The second my foot landed on the glass panel, my knees did that thing where they forget how to be knees. 918 feet of empty air sat between my shoes and the Sunwapta River below, and my brain refused to accept what my eyes were showing it. A kid next to me flopped onto his stomach to peer down like he was bombing a pool. His parents were plastered against the far railing, not making eye contact with the floor at all. I stood somewhere in the middle, doing the awkward ice-skater shuffle that everyone apparently does on their first glass-bottomed bridge.
That’s the Jasper Columbia Icefield Skywalk in about thirty seconds. A semi-circular glass balcony bolted to a cliff on the Icefields Parkway, halfway between Jasper townsite and Banff. Here’s how to actually get tickets without overpaying or driving somewhere you can’t park.
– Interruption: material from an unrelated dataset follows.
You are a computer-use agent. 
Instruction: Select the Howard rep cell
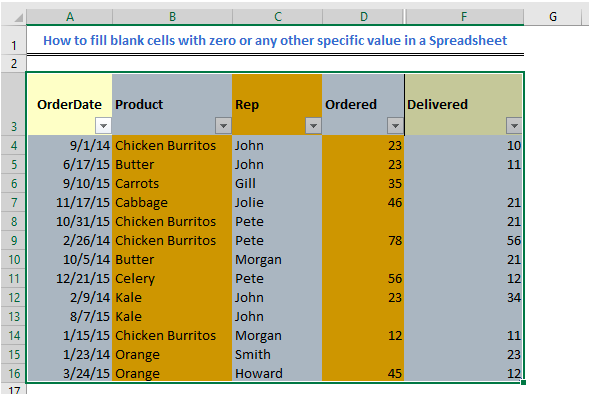tap(277, 374)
Short on time? Here’s what I’d book:
Best combo: Columbia Icefield Skywalk + Ice Explorer Ticket — $96. The glass floor AND the monster-truck ride onto the Athabasca Glacier. This is what most people actually want.
Best value: Jasper Columbia Icefield Skywalk — $37. Skywalk only, skip the Ice Explorer. Fine if you’re short on time or already glaciered-out.
Best day tour: Columbia Icefield Tour with Glacier Skywalk — $99.56. From Banff, door-to-door, no driving the Icefields Parkway yourself.
What the Skywalk actually is (and isn’t)

It’s a one-kilometre interpretive walkway that ends in a glass-floored horseshoe hanging 280 metres (918 feet) above the Sunwapta Valley. That’s it. The whole visit runs about 30-40 minutes if you’re not rushing.
What it isn’t: a glacier walk, a hike, or the same thing as the Ice Explorer. Those are separate experiences that share a parking lot. If you want to stand on the Athabasca Glacier itself, you need the combo ticket (more on that in a sec).
The Skywalk sits about 6 km north of the Glacier Discovery Centre, and here’s the critical bit: you cannot drive to it or park there. Access is by shuttle only, and the shuttle is included in your ticket. Everyone parks at the Discovery Centre and boards from there.
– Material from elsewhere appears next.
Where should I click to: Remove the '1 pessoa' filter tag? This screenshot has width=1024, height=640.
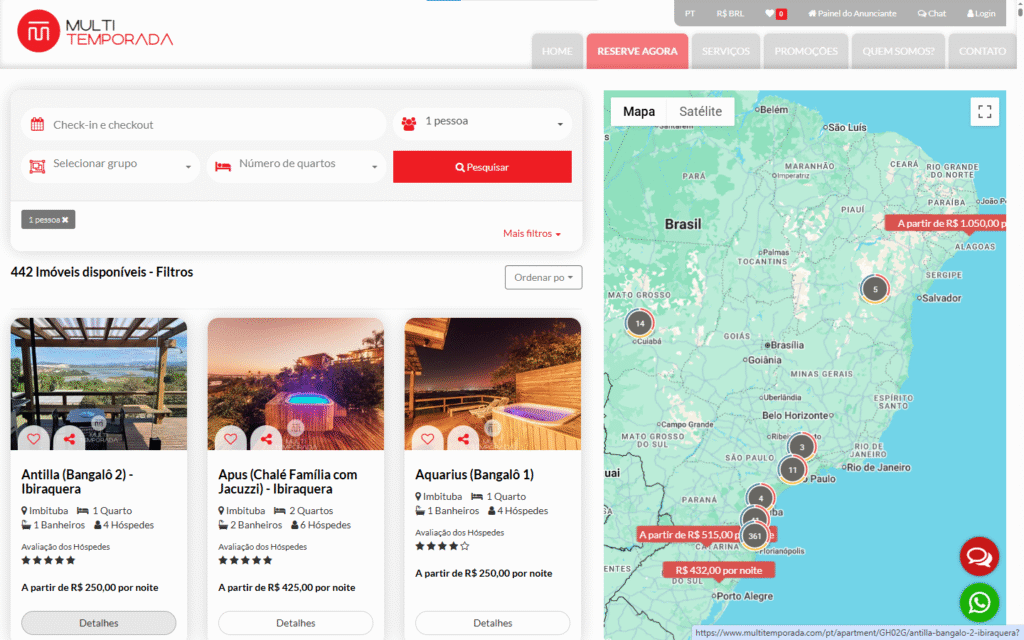click(x=65, y=219)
Ticket types and real prices
Pursuit runs the whole operation (under the Banff Jasper Collection brand) and they price in Canadian dollars on the direct site. Third-party resellers like GetYourGuide and Viator often show USD, which trips people up. The prices below are current direct-from-operator rates — reseller prices fluctuate a few dollars either way.
Skywalk only: roughly $48 CAD adult, $31 CAD child. Enough if you just want the glass floor moment and nothing else.
Columbia Icefield Adventure (Ice Explorer + Skywalk combo): roughly $124 CAD adult, $81 CAD child. This is the one most people actually want. You get the giant six-wheeled Ice Explorer ride onto the Athabasca Glacier, 20 minutes to walk around on the ice, then the shuttle to the Skywalk. Full half-day, easily the better experience per dollar.
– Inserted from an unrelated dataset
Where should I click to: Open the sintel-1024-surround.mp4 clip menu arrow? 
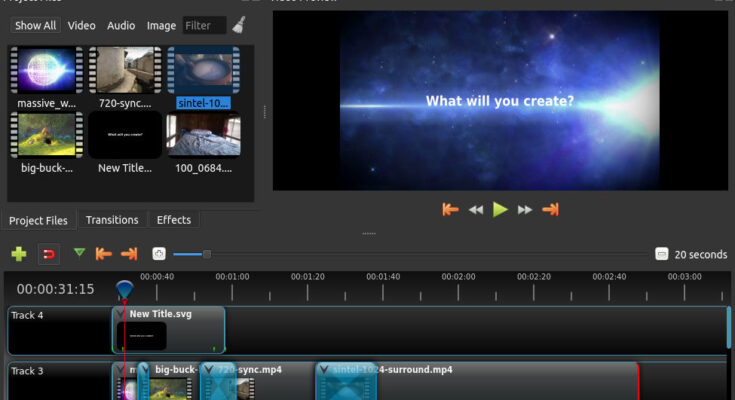pos(324,370)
A note worth repeating because it trips everyone up: you can’t book the Ice Explorer without the Skywalk. Pursuit bundles them. You can book Skywalk alone. You can’t book Explorer alone. Don’t waste half an hour trying to find the Explorer-only button — it isn’t there.
Bigger combo tickets also exist: Skywalk + Banff Gondola, Skywalk + Maligne Lake Cruise, Skywalk + Minnewanka Cruise. These are worth looking at if you’re doing the Rockies for a week and want bulk pricing, but skip them if you’re only here for the Skywalk moment.
Tours worth booking
Three routes depending on how you want to handle it: the direct combo ticket, a guided day tour from Banff that includes the Skywalk, or the Skywalk-only ticket for adding to your own self-drive. Here’s what I’d actually pick.
1. Jasper: Columbia Icefield Skywalk and Ice Explorer Ticket — $96

At $96 for the full half-day combo, this is the most-booked Columbia Icefield experience on the market for a reason. You ride the Ice Explorer down onto the Athabasca Glacier, actually stand on the ice for 20 minutes, then shuttle to the Skywalk for the glass-floor moment. Our full review digs into the timing traps — namely that a “9am” departure doesn’t mean you’re on the glacier at 9am, there’s a whole Discovery Centre check-in to get through first.
2. Columbia Icefield Tour with Glacier Skywalk (from Banff) — $99.56

At $99.56 this is essentially the same Skywalk + Ice Explorer combo, but with round-trip transport from Banff rolled in. Worth it if you don’t have a car. The full review covers the bus dynamics — yes it’s crowded, yes the guide commentary is hit-or-miss, but the Icefields Parkway scenery alone justifies most of the price.
3. Jasper: Columbia Icefield Skywalk (ticket only) — $37

At $37 for a 30-minute visit, this is the Skywalk without the glacier bolted on. Honest take: our review explains why we’d still pay for the combo unless you’ve already walked the Athabasca Glacier elsewhere. That said, if you’re already doing a separate guided glacier hike (IceWalks runs proper ones), this is the right choice.
How the shuttle actually works

This is where people get caught out. The Skywalk is not a drive-up attraction. Everyone parks at the Glacier Discovery Centre on the Icefields Parkway, checks in at the desk with their ticket QR code, and boards a shuttle bus for the 6 km ride north.
Shuttles run roughly every 15-30 minutes during operating hours. Your ticket is tied to a time slot — miss it and you’re hoping a later slot has space. Arrive at the Discovery Centre at least 20 minutes before your slot. Printing the ticket at the desk first (which the confirmation email will tell you to do) takes longer than you’d think during July-August peak.
The shuttle itself takes about 10 minutes each way. It’s a proper coach, not a glorified golf cart, and the views out the window as you pull up to the Skywalk site are genuinely dramatic — the structure sits right on the cliff edge and the scale only registers when you see it from the road.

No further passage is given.